Brief: For the entries below, count the lines that contain the word "computer" and reply with that number only.

Material for the task:
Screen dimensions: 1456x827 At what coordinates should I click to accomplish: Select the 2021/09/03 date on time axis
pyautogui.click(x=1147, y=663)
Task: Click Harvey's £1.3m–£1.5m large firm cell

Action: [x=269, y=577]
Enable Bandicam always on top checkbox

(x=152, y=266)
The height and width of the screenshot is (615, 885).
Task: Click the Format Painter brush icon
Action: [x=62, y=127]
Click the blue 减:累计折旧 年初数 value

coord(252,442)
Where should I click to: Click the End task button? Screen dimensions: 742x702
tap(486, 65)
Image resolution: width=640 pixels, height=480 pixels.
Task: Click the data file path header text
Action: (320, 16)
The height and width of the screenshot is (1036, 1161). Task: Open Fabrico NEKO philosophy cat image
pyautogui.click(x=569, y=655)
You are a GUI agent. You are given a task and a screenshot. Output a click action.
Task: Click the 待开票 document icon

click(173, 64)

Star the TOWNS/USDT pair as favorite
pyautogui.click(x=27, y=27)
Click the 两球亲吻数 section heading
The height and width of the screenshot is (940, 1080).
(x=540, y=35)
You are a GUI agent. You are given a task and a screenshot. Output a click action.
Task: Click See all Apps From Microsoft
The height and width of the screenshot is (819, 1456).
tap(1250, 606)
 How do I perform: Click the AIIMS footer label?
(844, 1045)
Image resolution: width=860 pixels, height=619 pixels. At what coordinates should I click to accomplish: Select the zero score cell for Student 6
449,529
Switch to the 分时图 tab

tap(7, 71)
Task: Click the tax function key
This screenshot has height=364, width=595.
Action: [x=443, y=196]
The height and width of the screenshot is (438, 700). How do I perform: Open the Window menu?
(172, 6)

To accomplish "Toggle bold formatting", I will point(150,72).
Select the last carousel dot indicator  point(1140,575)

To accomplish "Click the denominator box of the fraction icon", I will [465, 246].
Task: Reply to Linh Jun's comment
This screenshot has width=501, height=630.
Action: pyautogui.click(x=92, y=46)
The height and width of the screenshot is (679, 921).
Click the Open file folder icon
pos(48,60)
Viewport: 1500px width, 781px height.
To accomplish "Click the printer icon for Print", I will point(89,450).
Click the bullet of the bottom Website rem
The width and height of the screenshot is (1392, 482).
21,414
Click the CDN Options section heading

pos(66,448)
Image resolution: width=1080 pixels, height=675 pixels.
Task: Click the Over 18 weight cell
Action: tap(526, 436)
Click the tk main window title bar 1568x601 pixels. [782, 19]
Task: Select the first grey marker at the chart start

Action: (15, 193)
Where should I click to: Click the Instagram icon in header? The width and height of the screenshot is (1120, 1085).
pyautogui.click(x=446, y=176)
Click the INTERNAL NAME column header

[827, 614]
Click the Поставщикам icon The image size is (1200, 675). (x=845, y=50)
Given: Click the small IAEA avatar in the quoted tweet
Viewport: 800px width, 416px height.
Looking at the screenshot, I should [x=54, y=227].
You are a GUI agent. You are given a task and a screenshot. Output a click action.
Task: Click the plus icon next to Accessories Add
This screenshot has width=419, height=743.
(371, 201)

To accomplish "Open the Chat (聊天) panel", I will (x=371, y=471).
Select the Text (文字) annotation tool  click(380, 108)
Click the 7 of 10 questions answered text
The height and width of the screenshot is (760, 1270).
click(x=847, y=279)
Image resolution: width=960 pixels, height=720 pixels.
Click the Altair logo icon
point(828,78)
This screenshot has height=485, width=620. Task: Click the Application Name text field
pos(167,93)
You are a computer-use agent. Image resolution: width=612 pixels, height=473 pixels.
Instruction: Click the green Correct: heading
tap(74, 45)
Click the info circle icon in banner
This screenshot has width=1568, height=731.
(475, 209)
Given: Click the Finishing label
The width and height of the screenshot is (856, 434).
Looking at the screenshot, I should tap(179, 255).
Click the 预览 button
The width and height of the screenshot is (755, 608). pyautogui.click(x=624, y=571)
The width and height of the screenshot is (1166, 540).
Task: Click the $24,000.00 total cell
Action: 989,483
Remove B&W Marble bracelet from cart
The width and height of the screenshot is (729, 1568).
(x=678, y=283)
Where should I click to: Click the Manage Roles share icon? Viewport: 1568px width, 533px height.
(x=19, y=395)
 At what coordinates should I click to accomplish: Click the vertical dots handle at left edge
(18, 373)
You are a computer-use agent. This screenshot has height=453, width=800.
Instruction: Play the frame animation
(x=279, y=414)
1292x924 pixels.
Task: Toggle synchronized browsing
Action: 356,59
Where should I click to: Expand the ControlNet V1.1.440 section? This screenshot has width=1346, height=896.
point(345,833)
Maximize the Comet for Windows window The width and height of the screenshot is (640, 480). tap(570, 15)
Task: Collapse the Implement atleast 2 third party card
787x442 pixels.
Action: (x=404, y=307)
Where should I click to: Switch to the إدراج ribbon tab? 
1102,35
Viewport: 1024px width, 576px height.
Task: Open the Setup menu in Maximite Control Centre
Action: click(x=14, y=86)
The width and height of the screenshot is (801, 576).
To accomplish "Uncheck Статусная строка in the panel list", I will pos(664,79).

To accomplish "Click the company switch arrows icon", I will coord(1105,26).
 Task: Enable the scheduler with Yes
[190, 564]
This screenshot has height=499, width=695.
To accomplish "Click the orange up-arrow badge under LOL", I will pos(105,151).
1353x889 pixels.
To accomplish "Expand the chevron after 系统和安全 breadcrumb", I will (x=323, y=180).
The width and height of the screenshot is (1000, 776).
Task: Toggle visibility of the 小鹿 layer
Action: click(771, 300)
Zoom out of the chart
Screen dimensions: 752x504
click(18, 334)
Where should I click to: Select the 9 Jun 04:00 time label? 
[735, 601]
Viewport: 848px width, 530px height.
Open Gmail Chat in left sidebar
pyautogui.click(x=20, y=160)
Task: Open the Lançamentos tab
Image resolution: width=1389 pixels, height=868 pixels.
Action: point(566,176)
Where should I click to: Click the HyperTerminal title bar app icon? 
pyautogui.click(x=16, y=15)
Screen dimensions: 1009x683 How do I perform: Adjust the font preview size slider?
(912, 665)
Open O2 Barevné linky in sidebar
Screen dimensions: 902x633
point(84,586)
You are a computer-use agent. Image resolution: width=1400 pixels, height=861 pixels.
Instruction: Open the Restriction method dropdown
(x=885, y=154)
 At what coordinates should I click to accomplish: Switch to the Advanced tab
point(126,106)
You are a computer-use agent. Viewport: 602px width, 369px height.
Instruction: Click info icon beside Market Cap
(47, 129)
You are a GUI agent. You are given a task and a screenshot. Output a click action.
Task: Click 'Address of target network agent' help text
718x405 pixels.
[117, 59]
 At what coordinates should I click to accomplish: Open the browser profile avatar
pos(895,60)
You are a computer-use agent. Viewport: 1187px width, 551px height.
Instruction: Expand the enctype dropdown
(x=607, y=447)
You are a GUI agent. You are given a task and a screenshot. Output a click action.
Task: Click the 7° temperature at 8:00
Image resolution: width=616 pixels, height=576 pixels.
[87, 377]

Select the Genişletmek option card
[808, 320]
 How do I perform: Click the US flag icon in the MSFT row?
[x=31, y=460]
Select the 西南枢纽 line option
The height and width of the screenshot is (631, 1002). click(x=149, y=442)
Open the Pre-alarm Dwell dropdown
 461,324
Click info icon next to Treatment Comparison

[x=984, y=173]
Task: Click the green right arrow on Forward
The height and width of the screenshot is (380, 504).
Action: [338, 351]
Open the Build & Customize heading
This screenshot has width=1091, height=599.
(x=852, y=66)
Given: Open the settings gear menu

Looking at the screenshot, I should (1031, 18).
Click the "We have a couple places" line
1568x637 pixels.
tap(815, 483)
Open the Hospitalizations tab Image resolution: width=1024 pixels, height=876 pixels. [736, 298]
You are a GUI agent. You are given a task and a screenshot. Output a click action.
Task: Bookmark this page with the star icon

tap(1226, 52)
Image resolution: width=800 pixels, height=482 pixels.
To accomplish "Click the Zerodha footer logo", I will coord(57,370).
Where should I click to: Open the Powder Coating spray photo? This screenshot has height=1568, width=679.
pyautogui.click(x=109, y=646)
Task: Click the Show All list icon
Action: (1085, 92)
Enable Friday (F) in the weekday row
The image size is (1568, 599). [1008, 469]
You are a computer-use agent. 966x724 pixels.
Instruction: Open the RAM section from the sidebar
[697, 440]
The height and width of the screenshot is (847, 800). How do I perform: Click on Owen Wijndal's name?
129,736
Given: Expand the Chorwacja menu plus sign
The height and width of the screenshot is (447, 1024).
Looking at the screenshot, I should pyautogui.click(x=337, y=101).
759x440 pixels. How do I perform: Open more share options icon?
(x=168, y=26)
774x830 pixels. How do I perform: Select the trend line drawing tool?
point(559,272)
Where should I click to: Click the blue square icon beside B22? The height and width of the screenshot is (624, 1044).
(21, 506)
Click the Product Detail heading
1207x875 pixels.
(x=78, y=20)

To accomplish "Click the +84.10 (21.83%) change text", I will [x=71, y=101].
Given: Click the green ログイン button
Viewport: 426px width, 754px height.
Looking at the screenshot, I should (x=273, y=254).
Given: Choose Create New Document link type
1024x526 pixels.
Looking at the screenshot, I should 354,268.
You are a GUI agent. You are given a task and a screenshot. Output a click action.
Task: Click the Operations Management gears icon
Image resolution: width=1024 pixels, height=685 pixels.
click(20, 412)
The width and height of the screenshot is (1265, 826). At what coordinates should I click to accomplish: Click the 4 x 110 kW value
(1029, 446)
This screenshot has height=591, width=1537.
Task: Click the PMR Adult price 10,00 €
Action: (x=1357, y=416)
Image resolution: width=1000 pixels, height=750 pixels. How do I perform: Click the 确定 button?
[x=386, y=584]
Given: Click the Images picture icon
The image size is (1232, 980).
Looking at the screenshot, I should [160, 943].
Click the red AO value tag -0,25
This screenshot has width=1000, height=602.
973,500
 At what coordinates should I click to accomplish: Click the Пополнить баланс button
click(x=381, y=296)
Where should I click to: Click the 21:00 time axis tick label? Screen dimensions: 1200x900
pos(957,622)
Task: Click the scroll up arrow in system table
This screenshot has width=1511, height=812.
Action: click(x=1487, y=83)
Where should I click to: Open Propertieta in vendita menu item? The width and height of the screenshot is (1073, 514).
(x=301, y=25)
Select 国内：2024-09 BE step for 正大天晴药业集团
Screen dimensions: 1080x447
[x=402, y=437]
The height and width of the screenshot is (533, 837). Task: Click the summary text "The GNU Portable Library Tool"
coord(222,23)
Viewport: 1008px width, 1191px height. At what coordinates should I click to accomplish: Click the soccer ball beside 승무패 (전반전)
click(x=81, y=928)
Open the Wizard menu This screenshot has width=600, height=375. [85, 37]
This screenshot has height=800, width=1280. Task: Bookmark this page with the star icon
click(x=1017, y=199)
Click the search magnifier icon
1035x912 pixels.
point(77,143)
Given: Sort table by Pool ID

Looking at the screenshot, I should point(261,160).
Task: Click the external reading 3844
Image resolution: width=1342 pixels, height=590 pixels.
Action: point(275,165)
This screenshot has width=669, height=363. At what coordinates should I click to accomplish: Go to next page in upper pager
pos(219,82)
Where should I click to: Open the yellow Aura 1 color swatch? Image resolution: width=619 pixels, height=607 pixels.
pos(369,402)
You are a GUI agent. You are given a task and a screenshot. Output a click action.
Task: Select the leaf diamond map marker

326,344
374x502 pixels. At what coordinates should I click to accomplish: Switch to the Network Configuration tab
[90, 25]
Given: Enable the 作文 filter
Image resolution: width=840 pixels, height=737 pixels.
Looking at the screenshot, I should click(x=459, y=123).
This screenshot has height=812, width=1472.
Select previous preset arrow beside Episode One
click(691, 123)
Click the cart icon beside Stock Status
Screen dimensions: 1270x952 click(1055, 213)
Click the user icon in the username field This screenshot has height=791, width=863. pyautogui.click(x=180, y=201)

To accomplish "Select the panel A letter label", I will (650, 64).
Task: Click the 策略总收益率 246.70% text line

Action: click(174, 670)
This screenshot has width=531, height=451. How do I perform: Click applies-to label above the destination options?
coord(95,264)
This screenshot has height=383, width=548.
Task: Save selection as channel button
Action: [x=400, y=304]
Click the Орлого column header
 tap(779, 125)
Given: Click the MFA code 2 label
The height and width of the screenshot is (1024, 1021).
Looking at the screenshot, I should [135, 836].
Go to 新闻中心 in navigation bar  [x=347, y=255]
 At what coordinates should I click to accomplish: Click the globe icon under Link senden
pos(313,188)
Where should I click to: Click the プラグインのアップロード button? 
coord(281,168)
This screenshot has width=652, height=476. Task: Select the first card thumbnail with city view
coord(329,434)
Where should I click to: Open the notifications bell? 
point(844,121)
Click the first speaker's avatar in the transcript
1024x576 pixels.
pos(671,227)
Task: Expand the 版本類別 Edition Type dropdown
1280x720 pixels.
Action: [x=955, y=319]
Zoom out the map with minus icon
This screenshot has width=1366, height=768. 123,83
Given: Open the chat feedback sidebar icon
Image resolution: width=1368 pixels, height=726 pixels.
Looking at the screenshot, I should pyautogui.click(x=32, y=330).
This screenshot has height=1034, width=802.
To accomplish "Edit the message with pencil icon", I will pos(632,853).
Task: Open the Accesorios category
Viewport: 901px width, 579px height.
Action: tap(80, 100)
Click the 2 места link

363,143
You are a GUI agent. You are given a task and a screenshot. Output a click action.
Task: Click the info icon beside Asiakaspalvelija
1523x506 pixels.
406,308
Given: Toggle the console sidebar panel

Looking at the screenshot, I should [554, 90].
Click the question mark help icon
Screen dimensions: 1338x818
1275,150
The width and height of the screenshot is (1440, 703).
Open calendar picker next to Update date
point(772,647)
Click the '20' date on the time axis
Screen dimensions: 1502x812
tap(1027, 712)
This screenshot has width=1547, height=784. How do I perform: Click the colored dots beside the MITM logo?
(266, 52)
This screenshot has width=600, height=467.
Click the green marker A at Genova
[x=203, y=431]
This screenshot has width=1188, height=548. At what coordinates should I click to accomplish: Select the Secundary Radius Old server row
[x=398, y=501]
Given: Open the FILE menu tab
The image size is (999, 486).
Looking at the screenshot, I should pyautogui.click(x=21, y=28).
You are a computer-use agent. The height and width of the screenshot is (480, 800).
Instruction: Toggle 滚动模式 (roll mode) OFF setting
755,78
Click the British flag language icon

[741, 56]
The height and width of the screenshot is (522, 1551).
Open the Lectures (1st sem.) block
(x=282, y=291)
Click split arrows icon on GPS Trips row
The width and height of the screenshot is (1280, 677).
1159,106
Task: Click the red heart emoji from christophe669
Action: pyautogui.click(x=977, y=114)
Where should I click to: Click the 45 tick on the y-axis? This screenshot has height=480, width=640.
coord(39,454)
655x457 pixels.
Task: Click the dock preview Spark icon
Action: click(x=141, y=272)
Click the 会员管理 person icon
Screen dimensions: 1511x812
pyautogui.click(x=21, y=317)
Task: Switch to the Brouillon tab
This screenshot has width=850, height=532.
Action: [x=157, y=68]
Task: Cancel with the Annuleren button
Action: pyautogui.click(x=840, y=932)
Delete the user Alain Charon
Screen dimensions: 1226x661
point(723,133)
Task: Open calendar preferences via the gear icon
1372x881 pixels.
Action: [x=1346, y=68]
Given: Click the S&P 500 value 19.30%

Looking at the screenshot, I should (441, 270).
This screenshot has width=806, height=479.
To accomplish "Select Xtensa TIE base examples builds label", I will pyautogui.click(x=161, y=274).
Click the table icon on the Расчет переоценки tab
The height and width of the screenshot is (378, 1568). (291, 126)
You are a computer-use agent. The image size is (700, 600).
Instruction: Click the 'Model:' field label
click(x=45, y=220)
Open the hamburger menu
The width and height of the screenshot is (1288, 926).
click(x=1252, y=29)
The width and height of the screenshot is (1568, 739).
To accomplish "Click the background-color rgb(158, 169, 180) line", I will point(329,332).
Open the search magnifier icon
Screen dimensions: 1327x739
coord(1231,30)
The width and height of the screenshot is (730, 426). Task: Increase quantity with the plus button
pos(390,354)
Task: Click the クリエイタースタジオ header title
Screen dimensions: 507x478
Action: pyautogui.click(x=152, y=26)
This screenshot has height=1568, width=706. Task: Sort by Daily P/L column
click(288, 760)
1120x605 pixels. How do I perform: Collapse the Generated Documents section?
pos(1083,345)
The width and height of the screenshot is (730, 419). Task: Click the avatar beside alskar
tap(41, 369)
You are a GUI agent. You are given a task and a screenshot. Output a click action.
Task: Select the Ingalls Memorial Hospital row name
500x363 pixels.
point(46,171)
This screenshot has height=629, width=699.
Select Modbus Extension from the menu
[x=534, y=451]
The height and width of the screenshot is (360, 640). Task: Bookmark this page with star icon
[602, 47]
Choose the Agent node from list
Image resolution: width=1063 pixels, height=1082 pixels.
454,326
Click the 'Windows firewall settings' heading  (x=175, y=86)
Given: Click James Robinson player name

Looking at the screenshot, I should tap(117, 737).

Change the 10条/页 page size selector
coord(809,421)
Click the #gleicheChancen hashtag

Response area: 8